WeedMD Rx Inc. Announces Closing of Financing & Go-Public Transaction
WeedMD Rx Inc., (“WeedMD”), a licensed producer of medical marijuana under the Access to Cannabis for Medical Purposes Regulations, and Aumento Capital V Corporation (TSX VENTURE:AMN.P) (“Aumento”) are pleased to announce that on November 9, 2016, WeedMD closed a $7,600,000 convertible debenture unit financing (the “Convertible Debenture Financing”) with a syndicate of agents led by Dundee Securities Ltd., and including Canaccord Genuity Corp. and Echelon Wealth Partners Inc. (the “Agents”). Pursuant to the Convertible Debenture Financing, WeedMD has issued 7,600 units (the “Units”), with each Unit comprised of one debenture (a “Debenture”) with a principal amount of $1,000 and 1,333 warrants (the “Warrants”). The Warrants are exercisable into common shares of WeedMD at an exercise price of $1.00 per share for a period of two years from the completion of a liquidity event by WeedMD. Immediately prior to completion of a liquidity event by WeedMD, the principal amount of the Debentures will be automatically convertible into common shares of WeedMD at a conversion price of $0.75 per share.
WeedMD will use a portion of the net proceeds towards new construction within its existing facility to accommodate a mothering room, nursery and extraction lab, in order to increase process efficiencies and provide patients with more extensive strain selection and derivatives options. WeedMD intends to apply the remainder of the net proceeds towards developing the commercial scale production, distribution and sales infrastructure for its cannabis and cannabis oil extracts program, to working capital, other growth opportunities and general corporate purposes.

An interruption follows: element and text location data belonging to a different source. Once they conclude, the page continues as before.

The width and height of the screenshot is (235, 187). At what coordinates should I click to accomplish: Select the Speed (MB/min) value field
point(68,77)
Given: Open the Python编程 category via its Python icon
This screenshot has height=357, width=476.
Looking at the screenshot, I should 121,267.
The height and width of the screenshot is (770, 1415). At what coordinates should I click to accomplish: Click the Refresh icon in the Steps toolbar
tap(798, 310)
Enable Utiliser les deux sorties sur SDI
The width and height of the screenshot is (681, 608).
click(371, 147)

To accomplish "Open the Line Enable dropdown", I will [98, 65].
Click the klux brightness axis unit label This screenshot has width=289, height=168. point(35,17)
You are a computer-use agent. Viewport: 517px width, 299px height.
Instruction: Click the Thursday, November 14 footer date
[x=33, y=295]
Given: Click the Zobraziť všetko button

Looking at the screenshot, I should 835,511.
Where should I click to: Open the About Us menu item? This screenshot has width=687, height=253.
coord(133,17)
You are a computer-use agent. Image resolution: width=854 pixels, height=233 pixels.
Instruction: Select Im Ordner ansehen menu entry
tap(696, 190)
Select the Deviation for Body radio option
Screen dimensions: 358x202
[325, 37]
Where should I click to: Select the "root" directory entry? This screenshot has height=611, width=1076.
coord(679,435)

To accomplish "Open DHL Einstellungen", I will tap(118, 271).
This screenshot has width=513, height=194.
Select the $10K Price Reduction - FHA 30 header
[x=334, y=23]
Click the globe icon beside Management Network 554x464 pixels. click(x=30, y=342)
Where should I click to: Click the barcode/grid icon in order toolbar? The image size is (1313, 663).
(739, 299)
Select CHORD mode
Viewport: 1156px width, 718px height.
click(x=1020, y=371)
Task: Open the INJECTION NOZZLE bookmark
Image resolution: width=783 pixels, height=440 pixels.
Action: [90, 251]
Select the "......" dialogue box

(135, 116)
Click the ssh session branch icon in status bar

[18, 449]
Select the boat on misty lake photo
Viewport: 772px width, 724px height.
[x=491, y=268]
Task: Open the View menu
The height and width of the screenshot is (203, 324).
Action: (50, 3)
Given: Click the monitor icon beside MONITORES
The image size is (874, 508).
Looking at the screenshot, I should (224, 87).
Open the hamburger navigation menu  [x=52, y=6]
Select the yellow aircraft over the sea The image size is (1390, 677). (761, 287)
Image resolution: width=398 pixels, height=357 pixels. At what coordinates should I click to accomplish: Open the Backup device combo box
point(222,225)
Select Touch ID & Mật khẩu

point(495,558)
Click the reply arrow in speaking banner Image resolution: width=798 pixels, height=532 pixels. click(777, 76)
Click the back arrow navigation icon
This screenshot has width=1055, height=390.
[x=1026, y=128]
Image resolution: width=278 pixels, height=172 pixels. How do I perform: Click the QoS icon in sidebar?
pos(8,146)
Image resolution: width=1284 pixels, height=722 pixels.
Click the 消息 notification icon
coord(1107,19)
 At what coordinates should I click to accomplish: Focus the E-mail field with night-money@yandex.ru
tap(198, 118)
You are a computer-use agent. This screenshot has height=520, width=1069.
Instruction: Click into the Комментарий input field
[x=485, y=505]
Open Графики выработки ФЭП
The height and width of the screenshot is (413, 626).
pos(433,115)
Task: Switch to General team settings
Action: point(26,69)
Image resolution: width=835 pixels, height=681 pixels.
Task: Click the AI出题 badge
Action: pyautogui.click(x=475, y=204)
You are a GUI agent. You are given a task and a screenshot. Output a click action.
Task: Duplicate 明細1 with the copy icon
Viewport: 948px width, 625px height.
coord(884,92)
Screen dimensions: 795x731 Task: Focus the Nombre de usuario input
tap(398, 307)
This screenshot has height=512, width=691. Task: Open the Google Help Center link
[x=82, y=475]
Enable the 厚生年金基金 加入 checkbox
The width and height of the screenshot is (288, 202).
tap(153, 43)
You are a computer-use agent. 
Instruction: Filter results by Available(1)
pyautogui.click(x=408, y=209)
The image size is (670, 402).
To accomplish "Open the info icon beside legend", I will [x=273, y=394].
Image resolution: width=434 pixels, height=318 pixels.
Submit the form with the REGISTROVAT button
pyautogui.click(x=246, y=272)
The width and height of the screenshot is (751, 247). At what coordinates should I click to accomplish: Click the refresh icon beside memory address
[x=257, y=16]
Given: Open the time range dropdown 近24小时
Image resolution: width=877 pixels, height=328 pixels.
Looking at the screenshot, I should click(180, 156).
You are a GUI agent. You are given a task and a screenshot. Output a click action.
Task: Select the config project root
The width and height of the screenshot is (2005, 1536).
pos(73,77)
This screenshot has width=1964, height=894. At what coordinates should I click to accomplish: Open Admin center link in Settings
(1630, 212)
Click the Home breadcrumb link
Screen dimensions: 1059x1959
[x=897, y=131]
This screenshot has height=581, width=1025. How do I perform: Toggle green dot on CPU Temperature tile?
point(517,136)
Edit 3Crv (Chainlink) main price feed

“This financing provides WeedMD with the capital to expand our facility and production capacity. Our first harvest commenced two weeks ago and is ongoing with the more than 6,000 plants currently growing,” said Bruce Dawson-Scully, CEO of WeedMD. “We remain on target to apply to Health Canada for our sales license amendment by the end of this month, with the goal of securing this licensing in Q1, 2017. Concurrently, we are in the process of finalizing our application to Health Canada for the production of oil extracts, which we plan to submit before the end of this month.”
As partial consideration for their services, the Agents were issued 352,000 compensation options (the “Compensation Options”). Each Compensation Option will entitle the holder thereof to purchase one unit of WeedMD at an exercise price of $0.75 for a period of two years from the completion of a liquidity event, with each unit being comprised of one common share of WeedMD and one Warrant.
WeedMD and Aumento announced on November 9, 2016 that they have entered into a letter agreement which outlines the terms and conditions pursuant to which WeedMD and Aumento will complete a transaction that will result in a reverse take-over of Aumento by the shareholders of WeedMD (the “Transaction”). The Transaction will constitute the liquidity event referred to above in regard to the Convertible Debenture Financing and Aumento intends for the Transaction to constitute its “Qualifying Transaction” as such term is defined in the policies of the TSX Venture Exchange (the “TSXV”). Under the Transaction, Aumento will acquire all of the common shares of WeedMD by exchanging 1.25 common shares of Aumento for each common share of WeedMD (the “Exchange Ratio”). The Warrants and the Compensation Options issued pursuant to the Convertible Debenture Financing will be exchanged for similar securities of Aumento and will have their respective terms, including exercise price and value, adjusted by the Exchange Ratio.